◆ **Work request**: Extract each line of the records below that contains the word "Select".

-------

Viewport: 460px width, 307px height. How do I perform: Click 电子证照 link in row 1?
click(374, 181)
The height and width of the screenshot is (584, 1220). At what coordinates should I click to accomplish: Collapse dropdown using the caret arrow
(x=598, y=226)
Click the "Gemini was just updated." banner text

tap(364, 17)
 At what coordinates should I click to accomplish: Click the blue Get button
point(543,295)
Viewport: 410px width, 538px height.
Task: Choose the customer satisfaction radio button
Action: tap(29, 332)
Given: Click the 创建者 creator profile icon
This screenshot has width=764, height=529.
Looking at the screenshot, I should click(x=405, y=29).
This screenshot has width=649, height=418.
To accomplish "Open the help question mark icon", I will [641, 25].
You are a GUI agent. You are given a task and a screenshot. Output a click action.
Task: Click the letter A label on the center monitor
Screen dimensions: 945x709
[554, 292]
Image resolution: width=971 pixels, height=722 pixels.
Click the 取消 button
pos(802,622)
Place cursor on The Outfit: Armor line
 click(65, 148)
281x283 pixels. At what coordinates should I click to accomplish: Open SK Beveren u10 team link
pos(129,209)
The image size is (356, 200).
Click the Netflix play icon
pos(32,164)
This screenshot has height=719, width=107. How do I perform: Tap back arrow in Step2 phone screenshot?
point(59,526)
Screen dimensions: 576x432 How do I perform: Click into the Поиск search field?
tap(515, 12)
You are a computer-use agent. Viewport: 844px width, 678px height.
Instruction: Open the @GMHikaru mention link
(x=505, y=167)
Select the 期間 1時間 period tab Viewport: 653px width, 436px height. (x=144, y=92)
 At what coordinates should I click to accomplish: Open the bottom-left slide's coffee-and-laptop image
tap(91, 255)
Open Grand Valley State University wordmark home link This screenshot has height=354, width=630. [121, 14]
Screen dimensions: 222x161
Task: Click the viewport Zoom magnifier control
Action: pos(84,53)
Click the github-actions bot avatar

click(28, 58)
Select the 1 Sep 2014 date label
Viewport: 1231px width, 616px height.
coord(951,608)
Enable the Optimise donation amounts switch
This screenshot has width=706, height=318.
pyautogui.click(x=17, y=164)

-------

◆ **Problem solution**:
Select the 期間 1時間 period tab Viewport: 653px width, 436px height. (x=144, y=92)
Select the 1 Sep 2014 date label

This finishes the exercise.